从RGB到BGRA的快速矢量化转换

在关于将RGB转换为RGBA和ARGB转换为BGR的一些先前问题的后续内容中，我想通过SSE加速RGB到BGRA的转换。假设一台32位机器，并想使用内在函数 。我很难将源缓冲区和目标缓冲区对齐以使用128位寄存器，并寻求其他精明的矢量化解决方案。

矢量化的例程如下……

void RGB8ToBGRX8(int w, const void *in, void *out) { int i; int width = w; const unsigned char *src= (const unsigned char*) in; unsigned int *dst= (unsigned int*) out; unsigned int invalue, outvalue; for (i=0; i<width; i++, src+=3, dst++) { invalue = src[0]; outvalue = (invalue<<16); invalue = src[1]; outvalue |= (invalue<<8); invalue = src[2]; outvalue |= (invalue); *dst = outvalue | 0xff000000; } }

这个例程主要用于大纹理（512KB），所以如果我可以并行化一些操作，那么一次处理更多像素可能是有益的。当然，我需要介绍一下。 🙂

编辑：

我的编译论据……

 gcc -O2 main.c

这是使用SSSE3内在函数执行请求的操作的示例。输入和输出指针必须是16字节对齐的，并且它一次在16个像素的块上运行。
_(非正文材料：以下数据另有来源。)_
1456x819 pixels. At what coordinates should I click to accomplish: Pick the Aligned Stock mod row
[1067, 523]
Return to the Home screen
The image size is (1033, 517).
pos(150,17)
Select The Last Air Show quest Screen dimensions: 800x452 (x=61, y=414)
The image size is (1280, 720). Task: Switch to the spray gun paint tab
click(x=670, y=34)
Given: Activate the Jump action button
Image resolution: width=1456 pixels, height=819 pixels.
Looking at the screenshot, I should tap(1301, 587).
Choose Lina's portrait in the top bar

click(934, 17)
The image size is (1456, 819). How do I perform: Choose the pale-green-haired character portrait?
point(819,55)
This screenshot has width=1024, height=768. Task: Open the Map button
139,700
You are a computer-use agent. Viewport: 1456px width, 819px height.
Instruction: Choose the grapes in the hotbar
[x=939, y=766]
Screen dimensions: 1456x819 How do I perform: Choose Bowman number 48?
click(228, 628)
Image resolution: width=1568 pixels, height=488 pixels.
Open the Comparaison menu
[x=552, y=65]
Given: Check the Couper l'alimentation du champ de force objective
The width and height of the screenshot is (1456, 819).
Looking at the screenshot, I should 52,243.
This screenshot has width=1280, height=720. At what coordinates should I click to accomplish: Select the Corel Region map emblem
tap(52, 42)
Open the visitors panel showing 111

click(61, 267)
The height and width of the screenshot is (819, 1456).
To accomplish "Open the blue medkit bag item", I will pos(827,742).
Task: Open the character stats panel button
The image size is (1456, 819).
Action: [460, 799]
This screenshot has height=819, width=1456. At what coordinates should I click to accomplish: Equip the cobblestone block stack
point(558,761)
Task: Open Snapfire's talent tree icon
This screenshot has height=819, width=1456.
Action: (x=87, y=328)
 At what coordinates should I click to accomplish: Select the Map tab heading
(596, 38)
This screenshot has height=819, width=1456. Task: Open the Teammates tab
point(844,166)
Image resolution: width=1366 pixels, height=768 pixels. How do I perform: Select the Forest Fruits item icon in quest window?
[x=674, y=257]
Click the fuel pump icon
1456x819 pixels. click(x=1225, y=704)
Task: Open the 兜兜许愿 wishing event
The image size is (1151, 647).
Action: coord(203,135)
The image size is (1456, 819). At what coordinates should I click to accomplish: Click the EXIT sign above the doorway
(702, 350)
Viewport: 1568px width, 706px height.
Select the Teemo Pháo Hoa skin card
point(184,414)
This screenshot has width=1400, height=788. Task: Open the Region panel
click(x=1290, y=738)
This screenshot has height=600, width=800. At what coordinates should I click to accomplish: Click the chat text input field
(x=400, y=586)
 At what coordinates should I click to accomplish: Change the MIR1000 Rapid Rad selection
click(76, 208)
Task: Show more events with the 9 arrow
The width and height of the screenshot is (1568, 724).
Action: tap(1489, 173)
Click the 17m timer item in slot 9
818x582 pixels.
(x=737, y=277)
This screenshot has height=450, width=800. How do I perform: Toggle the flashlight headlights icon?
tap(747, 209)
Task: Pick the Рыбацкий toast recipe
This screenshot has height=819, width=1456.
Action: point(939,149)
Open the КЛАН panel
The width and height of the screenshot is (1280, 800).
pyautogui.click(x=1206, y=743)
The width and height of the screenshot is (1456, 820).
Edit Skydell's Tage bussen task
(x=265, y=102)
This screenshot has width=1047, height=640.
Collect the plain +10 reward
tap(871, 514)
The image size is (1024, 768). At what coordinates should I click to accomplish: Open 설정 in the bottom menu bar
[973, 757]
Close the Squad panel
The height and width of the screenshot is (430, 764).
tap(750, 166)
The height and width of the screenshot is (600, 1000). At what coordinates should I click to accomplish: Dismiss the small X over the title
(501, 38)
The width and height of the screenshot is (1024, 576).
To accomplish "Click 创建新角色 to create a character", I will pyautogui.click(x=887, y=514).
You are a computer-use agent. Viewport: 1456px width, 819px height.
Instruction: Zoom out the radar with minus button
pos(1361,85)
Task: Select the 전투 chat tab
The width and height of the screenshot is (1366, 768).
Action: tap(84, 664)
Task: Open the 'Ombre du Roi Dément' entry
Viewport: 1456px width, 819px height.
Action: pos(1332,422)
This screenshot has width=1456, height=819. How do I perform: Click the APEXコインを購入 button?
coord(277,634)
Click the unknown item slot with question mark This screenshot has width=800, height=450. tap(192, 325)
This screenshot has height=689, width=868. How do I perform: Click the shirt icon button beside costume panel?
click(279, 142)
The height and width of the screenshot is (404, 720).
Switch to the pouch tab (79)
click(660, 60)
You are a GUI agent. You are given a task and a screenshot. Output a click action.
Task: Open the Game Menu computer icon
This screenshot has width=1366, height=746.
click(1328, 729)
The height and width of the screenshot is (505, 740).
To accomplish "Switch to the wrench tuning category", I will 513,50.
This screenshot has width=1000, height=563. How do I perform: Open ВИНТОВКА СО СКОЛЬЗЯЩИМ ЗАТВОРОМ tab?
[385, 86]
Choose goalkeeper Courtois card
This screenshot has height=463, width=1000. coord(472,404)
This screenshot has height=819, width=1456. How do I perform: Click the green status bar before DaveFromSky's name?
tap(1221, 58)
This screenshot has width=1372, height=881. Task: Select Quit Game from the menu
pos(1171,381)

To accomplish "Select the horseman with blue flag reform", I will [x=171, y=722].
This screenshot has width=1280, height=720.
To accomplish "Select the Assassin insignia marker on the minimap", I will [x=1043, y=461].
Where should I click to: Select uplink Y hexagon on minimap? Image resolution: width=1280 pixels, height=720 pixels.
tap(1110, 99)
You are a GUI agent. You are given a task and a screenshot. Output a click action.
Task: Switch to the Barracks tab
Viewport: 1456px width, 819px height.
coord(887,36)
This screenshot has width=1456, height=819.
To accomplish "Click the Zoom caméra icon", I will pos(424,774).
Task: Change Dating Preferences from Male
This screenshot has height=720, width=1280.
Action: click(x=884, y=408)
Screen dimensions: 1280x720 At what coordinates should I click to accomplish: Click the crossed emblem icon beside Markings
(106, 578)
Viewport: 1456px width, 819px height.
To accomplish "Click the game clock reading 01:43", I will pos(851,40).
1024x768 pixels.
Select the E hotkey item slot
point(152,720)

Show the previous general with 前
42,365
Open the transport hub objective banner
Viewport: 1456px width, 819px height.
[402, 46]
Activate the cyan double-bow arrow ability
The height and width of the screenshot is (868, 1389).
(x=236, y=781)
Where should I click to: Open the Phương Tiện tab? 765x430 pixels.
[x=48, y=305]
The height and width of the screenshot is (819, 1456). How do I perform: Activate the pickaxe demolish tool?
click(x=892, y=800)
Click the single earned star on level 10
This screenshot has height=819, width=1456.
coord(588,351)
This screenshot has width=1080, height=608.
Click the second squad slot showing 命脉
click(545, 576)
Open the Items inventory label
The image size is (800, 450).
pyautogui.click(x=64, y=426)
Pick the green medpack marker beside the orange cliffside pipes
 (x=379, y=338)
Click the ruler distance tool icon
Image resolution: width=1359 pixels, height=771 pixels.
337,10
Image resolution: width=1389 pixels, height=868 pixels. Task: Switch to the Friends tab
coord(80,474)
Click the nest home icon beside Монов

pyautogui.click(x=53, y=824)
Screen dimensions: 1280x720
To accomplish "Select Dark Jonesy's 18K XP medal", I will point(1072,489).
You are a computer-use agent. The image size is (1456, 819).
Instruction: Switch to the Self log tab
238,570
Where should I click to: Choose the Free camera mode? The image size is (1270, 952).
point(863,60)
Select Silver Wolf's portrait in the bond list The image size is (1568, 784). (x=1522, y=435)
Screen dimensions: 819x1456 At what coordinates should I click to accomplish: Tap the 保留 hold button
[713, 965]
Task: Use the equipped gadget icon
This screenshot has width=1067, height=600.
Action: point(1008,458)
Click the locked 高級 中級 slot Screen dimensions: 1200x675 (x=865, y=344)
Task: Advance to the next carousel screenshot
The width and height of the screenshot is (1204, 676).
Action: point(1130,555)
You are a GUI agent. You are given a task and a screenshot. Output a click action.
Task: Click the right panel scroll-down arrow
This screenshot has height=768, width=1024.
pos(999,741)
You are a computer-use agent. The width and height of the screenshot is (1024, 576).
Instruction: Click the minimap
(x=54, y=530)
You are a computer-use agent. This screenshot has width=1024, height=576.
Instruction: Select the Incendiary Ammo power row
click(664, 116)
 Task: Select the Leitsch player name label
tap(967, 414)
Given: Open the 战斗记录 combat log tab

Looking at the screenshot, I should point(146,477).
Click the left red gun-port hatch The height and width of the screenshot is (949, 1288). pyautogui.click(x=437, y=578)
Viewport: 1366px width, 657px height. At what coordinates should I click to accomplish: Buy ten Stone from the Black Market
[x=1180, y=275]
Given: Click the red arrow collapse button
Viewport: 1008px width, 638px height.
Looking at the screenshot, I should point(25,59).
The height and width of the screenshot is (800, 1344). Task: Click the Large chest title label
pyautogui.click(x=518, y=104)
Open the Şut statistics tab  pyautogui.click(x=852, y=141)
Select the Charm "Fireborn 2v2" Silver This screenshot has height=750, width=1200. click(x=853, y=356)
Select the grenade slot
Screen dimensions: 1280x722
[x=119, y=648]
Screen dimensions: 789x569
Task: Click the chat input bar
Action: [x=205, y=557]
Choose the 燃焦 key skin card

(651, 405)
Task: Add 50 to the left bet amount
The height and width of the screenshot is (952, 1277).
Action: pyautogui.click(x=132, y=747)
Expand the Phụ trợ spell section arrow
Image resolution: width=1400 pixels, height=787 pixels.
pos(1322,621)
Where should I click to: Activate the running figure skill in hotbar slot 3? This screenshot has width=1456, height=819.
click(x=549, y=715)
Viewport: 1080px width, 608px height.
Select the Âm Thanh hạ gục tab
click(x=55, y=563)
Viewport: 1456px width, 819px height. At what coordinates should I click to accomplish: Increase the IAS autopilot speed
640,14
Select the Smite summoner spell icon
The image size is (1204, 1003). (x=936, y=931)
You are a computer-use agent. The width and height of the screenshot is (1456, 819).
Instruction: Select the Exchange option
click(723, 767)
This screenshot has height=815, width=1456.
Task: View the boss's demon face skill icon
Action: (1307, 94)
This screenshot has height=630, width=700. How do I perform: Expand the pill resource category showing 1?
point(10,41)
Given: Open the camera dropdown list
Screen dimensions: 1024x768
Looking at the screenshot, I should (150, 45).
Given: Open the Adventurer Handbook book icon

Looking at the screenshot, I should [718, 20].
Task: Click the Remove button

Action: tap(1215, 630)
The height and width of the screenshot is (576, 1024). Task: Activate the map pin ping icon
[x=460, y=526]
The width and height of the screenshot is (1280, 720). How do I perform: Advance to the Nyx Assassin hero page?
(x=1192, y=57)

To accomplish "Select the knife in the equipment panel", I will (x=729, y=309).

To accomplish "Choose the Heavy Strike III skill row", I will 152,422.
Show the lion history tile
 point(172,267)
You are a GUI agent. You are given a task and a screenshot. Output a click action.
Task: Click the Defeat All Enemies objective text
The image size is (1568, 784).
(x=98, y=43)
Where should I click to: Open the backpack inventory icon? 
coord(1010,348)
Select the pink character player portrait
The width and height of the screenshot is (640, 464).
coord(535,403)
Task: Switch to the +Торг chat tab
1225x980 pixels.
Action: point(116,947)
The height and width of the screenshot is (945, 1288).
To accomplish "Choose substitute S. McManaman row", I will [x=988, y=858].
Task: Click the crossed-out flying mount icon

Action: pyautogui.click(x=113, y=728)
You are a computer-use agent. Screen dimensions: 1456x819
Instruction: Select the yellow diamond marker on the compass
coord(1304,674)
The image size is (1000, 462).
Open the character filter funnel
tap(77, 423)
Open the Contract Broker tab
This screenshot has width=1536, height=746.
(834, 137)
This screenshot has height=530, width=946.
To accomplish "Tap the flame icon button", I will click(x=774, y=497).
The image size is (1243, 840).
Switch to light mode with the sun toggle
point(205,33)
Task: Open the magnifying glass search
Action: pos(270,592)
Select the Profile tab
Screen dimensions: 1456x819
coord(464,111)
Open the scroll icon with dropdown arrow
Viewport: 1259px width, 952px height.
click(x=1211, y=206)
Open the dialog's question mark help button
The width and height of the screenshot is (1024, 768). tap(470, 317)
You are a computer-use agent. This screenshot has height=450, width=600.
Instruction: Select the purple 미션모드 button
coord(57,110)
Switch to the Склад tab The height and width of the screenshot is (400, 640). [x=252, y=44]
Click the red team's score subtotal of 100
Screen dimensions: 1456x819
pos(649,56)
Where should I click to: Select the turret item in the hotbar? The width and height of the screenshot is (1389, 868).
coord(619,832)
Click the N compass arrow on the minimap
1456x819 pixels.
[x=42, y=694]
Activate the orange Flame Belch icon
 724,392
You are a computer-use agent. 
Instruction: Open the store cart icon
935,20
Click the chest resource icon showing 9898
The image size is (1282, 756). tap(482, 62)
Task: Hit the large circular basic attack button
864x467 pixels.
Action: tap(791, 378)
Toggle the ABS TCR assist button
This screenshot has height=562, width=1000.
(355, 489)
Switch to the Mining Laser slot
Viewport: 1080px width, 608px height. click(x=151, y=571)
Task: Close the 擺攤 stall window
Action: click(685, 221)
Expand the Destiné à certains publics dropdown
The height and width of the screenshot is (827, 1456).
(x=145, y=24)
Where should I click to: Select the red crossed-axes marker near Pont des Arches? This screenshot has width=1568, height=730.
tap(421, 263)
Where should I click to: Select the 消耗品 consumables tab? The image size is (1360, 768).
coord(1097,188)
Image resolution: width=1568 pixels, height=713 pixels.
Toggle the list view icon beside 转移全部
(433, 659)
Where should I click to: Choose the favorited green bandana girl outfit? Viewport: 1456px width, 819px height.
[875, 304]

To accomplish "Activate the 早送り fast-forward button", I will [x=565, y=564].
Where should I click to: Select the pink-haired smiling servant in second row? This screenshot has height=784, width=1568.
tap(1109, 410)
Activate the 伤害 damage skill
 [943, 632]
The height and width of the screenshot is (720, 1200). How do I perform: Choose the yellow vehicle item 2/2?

 #include  /* in and out must be 16-byte aligned */ void rgb_to_bgrx_sse(unsigned w, const void *in, void *out) { const __m128i *in_vec = in; __m128i *out_vec = out; w /= 16; while (w-- > 0) { /* 0 1 2 3 4 5 6 7 8 9 10 11 12 13 14 15 * in_vec[0] Ra Ga Ba Rb Gb Bb Rc Gc Bc Rd Gd Bd Re Ge Be Rf * in_vec[1] Gf Bf Rg Gg Bg Rh Gh Bh Ri Gi Bi Rj Gj Bj Rk Gk * in_vec[2] Bk Rl Gl Bl Rm Gm Bm Rn Gn Bn Ro Go Bo Rp Gp Bp */ __m128i in1, in2, in3; __m128i out; in1 = in_vec[0]; out = _mm_shuffle_epi8(in1, _mm_set_epi8(0xff, 9, 10, 11, 0xff, 6, 7, 8, 0xff, 3, 4, 5, 0xff, 0, 1, 2)); out = _mm_or_si128(out, _mm_set_epi8(0xff, 0, 0, 0, 0xff, 0, 0, 0, 0xff, 0, 0, 0, 0xff, 0, 0, 0)); out_vec[0] = out; in2 = in_vec[1]; in1 = _mm_and_si128(in1, _mm_set_epi8(0xff, 0xff, 0xff, 0xff, 0xff, 0xff, 0xff, 0xff, 0, 0, 0, 0, 0, 0, 0, 0)); out = _mm_and_si128(in2, _mm_set_epi8(0, 0, 0, 0, 0, 0, 0, 0, 0xff, 0xff, 0xff, 0xff, 0xff, 0xff, 0xff, 0xff)); out = _mm_or_si128(out, in1); out = _mm_shuffle_epi8(out, _mm_set_epi8(0xff, 5, 6, 7, 0xff, 2, 3, 4, 0xff, 15, 0, 1, 0xff, 12, 13, 14)); out = _mm_or_si128(out, _mm_set_epi8(0xff, 0, 0, 0, 0xff, 0, 0, 0, 0xff, 0, 0, 0, 0xff, 0, 0, 0)); out_vec[1] = out; in3 = in_vec[2]; in_vec += 3; in2 = _mm_and_si128(in2, _mm_set_epi8(0xff, 0xff, 0xff, 0xff, 0xff, 0xff, 0xff, 0xff, 0, 0, 0, 0, 0, 0, 0, 0)); out = _mm_and_si128(in3, _mm_set_epi8(0, 0, 0, 0, 0, 0, 0, 0, 0xff, 0xff, 0xff, 0xff, 0xff, 0xff, 0xff, 0xff)); out = _mm_or_si128(out, in2); out = _mm_shuffle_epi8(out, _mm_set_epi8(0xff, 1, 2, 3, 0xff, 14, 15, 0, 0xff, 11, 12, 13, 0xff, 8, 9, 10)); out = _mm_or_si128(out, _mm_set_epi8(0xff, 0, 0, 0, 0xff, 0, 0, 0, 0xff, 0, 0, 0, 0xff, 0, 0, 0)); out_vec[2] = out; out = _mm_shuffle_epi8(in3, _mm_set_epi8(0xff, 13, 14, 15, 0xff, 10, 11, 12, 0xff, 7, 8, 9, 0xff, 4, 5, 6)); out = _mm_or_si128(out, _mm_set_epi8(0xff, 0, 0, 0, 0xff, 0, 0, 0, 0xff, 0, 0, 0, 0xff, 0, 0, 0)); out_vec[3] = out; out_vec += 4; } }

我对你的要求并不完全了解，我迫不及待地等待对你的问题作出适当的回应。与此同时，我提出的实施平均速度大约快8到10％。我正在运行Win7 64bit，使用VS2010，使用C ++进行编译以使用快速选项进行发布。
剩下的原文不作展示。